What is being asked: What lines in the records below include the word "Selection"? Return each one.

Given records:
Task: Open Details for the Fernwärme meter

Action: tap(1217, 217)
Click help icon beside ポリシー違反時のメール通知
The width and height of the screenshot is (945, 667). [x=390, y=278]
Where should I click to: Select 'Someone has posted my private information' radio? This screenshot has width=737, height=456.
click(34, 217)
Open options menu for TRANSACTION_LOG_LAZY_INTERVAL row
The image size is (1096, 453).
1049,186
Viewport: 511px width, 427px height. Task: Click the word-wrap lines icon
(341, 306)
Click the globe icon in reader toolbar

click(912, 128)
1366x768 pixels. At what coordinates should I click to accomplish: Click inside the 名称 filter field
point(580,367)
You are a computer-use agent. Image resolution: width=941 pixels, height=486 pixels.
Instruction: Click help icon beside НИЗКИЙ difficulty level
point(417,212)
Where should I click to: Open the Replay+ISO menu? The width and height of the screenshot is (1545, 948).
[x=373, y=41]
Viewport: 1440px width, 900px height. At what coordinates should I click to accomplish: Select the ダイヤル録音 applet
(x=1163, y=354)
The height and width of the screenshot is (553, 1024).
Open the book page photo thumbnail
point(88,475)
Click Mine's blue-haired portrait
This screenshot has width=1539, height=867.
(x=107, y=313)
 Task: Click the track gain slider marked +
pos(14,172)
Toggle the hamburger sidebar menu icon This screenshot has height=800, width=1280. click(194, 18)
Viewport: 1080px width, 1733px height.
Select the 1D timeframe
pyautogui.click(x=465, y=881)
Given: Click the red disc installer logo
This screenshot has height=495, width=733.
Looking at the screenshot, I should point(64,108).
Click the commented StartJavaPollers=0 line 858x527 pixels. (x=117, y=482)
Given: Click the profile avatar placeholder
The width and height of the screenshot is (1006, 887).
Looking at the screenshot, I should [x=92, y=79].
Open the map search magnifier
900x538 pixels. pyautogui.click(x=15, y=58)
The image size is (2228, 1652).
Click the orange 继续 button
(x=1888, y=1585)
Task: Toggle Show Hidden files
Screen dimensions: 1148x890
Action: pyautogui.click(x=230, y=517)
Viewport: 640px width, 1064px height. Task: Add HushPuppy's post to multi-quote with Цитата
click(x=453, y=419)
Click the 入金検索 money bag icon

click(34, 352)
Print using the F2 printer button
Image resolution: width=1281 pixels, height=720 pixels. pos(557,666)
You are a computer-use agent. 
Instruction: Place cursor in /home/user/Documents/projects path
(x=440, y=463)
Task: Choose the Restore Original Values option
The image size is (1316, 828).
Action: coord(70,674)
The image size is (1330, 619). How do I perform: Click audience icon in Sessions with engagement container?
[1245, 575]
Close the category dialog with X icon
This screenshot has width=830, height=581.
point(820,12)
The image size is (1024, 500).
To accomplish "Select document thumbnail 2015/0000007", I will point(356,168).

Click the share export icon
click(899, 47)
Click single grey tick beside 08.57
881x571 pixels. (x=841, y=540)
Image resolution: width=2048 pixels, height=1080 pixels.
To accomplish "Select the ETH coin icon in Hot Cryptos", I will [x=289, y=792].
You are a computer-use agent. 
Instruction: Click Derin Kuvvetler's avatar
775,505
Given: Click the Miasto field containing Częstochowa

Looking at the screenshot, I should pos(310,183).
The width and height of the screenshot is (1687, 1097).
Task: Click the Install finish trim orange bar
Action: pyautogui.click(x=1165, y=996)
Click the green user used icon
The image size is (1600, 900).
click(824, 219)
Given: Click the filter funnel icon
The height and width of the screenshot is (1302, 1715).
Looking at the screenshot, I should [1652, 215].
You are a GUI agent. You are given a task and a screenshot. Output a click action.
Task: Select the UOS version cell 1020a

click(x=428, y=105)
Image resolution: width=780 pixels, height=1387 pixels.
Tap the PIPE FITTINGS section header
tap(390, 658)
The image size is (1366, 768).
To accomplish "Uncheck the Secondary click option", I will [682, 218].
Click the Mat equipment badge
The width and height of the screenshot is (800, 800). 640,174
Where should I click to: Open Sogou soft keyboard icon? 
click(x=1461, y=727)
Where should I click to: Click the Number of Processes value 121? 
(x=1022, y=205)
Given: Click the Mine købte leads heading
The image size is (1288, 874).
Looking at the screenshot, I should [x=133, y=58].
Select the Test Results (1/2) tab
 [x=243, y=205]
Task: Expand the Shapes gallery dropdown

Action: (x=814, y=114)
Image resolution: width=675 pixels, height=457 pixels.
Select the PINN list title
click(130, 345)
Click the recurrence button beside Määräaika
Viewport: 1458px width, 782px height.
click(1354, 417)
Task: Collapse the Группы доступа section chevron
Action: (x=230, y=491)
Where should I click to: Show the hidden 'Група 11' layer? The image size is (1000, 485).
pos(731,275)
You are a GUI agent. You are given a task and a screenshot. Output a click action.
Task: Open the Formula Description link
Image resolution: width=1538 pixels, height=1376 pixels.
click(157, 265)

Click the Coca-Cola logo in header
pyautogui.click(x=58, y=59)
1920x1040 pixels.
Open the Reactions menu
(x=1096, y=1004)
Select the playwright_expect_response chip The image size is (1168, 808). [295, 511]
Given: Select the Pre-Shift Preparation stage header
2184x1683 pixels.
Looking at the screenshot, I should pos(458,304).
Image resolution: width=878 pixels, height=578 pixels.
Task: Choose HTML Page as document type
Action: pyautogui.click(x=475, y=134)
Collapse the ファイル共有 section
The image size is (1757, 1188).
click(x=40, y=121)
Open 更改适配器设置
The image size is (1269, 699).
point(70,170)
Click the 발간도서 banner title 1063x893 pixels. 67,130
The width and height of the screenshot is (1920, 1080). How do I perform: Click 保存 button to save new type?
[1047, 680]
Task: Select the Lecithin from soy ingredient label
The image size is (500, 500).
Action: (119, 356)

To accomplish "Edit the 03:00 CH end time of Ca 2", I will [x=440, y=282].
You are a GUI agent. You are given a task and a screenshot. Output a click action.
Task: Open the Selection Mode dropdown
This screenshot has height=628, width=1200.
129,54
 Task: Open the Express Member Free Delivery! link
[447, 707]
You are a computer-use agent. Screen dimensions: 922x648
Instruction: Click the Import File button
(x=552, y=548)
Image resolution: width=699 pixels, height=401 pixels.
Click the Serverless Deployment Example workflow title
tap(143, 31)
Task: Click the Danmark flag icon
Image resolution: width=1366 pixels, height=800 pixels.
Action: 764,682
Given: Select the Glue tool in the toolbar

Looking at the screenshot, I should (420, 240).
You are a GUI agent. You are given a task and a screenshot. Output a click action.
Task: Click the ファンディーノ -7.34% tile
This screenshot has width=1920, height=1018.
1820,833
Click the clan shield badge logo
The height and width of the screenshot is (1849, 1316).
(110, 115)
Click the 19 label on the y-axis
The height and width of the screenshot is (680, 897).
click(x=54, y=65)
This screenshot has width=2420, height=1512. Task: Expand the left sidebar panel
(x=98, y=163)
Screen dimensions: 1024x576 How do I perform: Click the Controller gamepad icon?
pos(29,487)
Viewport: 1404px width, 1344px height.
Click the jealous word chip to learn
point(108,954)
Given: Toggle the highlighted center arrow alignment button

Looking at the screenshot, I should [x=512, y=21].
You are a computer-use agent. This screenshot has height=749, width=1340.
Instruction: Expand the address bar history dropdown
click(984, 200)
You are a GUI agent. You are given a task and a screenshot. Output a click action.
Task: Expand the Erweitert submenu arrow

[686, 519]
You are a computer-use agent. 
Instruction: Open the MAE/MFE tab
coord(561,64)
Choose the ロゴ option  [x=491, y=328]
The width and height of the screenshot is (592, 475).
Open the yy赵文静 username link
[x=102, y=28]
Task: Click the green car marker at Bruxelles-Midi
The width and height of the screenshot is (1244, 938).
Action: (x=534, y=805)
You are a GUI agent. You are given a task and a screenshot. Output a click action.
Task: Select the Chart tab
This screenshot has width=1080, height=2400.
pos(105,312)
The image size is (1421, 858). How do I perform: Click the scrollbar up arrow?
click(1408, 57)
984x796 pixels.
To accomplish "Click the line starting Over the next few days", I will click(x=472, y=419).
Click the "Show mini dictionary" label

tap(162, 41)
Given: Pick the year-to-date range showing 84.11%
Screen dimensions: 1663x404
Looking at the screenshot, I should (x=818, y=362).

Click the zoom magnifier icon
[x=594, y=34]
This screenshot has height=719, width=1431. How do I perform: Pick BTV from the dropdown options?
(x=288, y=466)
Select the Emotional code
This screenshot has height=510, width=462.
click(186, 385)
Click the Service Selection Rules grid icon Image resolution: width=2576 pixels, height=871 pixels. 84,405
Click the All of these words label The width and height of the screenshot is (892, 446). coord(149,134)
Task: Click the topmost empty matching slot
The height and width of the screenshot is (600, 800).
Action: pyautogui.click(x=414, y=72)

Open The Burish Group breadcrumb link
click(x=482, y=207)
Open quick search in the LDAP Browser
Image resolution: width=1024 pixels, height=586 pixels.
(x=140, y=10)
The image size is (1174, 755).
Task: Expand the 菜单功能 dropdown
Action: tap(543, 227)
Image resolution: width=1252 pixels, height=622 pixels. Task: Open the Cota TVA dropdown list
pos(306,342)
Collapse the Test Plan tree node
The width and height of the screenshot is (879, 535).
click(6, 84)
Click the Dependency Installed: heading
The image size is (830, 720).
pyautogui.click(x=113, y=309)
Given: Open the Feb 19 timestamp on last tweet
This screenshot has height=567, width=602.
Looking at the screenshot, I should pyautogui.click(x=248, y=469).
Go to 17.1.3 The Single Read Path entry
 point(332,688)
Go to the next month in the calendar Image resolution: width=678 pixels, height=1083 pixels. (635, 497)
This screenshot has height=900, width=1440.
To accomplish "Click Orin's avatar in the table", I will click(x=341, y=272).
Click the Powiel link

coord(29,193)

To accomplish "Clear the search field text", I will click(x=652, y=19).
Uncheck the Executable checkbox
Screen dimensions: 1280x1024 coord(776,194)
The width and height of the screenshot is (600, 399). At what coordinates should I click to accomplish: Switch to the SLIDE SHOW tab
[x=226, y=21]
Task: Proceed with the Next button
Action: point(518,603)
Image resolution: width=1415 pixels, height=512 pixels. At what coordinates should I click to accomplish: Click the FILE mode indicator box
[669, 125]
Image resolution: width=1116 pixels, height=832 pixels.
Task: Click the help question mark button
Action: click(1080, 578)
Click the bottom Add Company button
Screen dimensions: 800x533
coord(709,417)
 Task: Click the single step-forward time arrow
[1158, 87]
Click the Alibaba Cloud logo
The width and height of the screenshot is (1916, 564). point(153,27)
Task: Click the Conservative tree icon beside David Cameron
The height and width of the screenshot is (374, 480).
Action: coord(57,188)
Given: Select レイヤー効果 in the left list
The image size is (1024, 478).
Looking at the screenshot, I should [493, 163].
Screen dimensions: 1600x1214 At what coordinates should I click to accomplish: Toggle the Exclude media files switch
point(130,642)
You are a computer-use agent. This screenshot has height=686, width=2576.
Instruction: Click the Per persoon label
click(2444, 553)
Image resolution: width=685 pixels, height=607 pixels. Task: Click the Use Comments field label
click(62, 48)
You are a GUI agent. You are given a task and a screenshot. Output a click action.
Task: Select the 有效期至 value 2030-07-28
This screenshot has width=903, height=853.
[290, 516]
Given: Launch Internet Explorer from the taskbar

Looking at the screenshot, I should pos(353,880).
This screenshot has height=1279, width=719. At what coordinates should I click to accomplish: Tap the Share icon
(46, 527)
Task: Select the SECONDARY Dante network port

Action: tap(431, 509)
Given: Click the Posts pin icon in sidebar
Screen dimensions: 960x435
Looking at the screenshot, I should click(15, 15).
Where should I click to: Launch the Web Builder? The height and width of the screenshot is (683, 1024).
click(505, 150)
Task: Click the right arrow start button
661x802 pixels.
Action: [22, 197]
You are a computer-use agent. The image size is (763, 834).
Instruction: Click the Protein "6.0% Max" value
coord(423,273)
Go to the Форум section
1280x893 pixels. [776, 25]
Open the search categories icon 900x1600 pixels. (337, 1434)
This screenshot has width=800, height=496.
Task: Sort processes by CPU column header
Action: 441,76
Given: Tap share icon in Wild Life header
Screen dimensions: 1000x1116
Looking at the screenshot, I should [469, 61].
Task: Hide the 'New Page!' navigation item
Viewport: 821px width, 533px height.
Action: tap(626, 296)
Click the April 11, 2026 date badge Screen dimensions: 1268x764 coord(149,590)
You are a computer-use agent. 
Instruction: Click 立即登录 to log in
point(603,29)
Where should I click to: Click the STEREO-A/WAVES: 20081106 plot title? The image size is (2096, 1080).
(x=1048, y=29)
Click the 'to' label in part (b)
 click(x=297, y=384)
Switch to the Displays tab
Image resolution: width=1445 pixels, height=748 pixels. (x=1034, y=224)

Output for this exercise:
Task: Open the Selection Mode dropdown
Click the Service Selection Rules grid icon Image resolution: width=2576 pixels, height=871 pixels. 84,405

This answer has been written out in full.